Deploying spatio-temporal forecasting models across many cities is difficult: traffic networks differ in size and topology, data availability can vary by orders of magnitude, and new cities may provide only a short history of logs. Existing deep traffic models are typically trained per city and backbone, creating high maintenance cost and poor transfer to data-scarce cities. We ask whether a single, backbone-agnostic layer can condition on "which city this sequence comes from", improve accuracy in full- and low-data regimes, and support better cross-city adaptation with minimal code changes. We propose CityCond, a light-weight city-conditioned memory layer that augments existing spatio-temporal backbones. CityCond combines a city-ID encoder with an optional shared memory bank (CityMem). Given a city index and backbone hidden states, it produces city-conditioned features fused through gated residual connections. We attach CityCond to five representative backbones (GRU, TCN, Transformer, GNN, STGCN) and evaluate three regimes: full-data, low-data, and cross-city few-shot transfer on METR-LA and PEMS-BAY. We also run auxiliary experiments on SIND, a drone-based multi-agent trajectory dataset from a signalized intersection in Tianjin (we focus on pedestrian tracks).
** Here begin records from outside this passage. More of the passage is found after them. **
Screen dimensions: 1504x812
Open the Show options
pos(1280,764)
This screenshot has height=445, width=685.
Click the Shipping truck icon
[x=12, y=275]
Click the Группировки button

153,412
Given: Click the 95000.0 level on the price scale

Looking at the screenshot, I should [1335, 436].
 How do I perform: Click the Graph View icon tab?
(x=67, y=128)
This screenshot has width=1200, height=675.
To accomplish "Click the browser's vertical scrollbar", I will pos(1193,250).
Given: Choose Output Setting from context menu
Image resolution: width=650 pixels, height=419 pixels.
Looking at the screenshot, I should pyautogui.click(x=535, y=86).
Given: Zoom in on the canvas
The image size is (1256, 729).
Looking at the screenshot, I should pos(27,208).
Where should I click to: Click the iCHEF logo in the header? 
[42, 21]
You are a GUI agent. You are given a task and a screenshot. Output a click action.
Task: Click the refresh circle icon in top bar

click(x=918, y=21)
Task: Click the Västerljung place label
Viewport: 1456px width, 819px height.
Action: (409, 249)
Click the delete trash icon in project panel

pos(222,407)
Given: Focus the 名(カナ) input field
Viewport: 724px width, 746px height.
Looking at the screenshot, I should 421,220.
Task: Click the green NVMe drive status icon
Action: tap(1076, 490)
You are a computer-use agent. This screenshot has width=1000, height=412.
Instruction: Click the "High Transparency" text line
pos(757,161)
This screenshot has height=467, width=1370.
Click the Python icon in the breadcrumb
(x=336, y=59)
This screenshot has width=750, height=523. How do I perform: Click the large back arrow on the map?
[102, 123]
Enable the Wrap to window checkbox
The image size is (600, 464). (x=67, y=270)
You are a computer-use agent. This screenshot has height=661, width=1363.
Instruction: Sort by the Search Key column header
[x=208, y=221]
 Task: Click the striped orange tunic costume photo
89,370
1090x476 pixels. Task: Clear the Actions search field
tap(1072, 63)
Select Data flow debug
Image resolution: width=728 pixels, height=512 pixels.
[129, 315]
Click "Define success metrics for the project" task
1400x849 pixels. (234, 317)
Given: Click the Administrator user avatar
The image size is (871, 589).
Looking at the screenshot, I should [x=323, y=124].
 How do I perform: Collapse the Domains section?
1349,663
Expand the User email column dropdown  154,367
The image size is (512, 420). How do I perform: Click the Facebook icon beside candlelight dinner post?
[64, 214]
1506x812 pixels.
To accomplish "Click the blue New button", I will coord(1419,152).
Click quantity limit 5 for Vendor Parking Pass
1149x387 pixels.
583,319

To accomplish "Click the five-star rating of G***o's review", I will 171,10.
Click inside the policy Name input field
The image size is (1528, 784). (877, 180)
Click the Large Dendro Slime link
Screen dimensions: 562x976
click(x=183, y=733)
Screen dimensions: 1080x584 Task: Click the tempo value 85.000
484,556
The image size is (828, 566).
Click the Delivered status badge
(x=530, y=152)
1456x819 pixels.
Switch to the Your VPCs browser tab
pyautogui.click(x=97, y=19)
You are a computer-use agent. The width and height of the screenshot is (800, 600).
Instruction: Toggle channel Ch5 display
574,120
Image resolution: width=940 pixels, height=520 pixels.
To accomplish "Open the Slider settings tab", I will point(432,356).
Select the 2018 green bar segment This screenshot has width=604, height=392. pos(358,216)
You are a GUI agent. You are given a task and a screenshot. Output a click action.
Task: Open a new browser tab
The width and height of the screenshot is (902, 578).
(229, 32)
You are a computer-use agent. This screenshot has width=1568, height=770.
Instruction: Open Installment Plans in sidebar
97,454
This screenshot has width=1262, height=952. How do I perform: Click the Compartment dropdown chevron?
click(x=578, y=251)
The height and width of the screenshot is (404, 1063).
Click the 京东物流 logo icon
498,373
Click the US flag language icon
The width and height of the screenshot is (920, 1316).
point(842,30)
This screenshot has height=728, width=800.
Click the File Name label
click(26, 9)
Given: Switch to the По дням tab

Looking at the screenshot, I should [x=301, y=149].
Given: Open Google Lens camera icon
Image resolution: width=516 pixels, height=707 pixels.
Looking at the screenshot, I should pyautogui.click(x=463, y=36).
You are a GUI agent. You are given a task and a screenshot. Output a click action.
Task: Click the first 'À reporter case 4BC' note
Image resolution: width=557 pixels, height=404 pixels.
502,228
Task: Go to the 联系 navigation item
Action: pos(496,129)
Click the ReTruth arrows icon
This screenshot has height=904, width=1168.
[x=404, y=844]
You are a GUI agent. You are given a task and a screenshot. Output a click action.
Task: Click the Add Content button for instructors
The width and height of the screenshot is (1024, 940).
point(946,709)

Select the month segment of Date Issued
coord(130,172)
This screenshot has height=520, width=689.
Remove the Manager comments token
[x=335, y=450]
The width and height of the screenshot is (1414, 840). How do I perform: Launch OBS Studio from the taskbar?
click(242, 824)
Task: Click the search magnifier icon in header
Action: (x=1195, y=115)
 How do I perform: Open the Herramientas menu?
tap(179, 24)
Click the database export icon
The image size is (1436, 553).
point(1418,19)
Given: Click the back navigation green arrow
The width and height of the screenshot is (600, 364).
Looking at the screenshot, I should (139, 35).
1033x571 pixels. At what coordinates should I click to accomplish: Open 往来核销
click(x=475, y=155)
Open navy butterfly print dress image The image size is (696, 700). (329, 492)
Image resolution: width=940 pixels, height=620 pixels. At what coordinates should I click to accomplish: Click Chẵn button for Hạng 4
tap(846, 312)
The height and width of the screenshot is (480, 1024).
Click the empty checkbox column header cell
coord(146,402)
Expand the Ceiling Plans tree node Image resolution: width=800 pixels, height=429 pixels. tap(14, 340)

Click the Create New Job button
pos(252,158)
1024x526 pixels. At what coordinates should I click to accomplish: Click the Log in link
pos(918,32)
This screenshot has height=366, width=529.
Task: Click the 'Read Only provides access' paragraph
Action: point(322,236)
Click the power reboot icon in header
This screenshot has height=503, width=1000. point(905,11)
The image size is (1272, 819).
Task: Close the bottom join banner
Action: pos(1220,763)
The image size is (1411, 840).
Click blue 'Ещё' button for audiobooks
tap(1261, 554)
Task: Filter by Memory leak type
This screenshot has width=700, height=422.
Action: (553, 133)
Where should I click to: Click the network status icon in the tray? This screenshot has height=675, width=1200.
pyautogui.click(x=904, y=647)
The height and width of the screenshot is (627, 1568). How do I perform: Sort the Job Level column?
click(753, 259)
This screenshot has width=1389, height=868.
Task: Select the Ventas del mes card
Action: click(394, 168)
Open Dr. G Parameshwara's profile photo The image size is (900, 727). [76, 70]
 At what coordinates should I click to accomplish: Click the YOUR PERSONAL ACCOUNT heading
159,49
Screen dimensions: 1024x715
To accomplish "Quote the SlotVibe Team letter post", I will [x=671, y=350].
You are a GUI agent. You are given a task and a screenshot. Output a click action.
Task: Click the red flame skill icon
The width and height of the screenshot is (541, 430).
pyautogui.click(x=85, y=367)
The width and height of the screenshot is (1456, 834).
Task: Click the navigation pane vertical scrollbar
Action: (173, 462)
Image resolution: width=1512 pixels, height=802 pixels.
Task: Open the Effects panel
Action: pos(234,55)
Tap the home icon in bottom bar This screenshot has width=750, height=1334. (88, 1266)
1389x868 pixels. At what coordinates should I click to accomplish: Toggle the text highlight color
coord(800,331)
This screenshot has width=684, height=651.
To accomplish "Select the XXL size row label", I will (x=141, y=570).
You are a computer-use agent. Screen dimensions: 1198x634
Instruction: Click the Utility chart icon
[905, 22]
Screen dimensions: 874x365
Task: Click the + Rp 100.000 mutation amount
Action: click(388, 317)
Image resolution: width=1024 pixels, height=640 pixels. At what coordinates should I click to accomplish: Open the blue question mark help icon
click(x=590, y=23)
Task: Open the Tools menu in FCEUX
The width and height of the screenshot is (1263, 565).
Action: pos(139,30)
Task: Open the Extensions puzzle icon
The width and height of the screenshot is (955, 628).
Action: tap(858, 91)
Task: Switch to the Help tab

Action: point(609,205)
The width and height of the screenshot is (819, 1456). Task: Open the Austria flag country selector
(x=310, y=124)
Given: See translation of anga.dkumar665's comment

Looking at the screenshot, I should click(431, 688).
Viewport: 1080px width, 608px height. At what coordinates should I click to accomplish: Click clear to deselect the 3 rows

Across more than fourteen model variants and three random seeds, CityCond yields consistent improvements, with the largest gains for high-capacity backbones such as Transformers and STGCNs. CityMem reduces Transformer error by roughly one third in full-data settings and brings substantial gains in low-data and cross-city transfer. On SIND, simple city-ID conditioning modestly improves low-data LSTM performance. CityCond can therefore serve as a reusable design pattern for scalable, multi-city forecasting under realistic data constraints.

Paper Structure

This paper contains 35 sections, 7 equations, 3 figures, 4 tables.

Figures (3)

  • Figure 1: Overview of CityCond. A city index is embedded and optionally used to query a shared memory bank (CityMem). The resulting city-conditioned context is fused back into backbone hidden states through gated residual connections, enabling backbone-agnostic integration.
  • Figure 2: Low-data traffic forecasting performance. (a) Transformer variants as the available training fraction decreases. (b) STGCN variants under the same low-data settings.
  • Figure 3: Cross-city few-shot transfer for Transformer backbones. Adaptation curves illustrate that CityMem improves both convergence speed and final error in both transfer directions.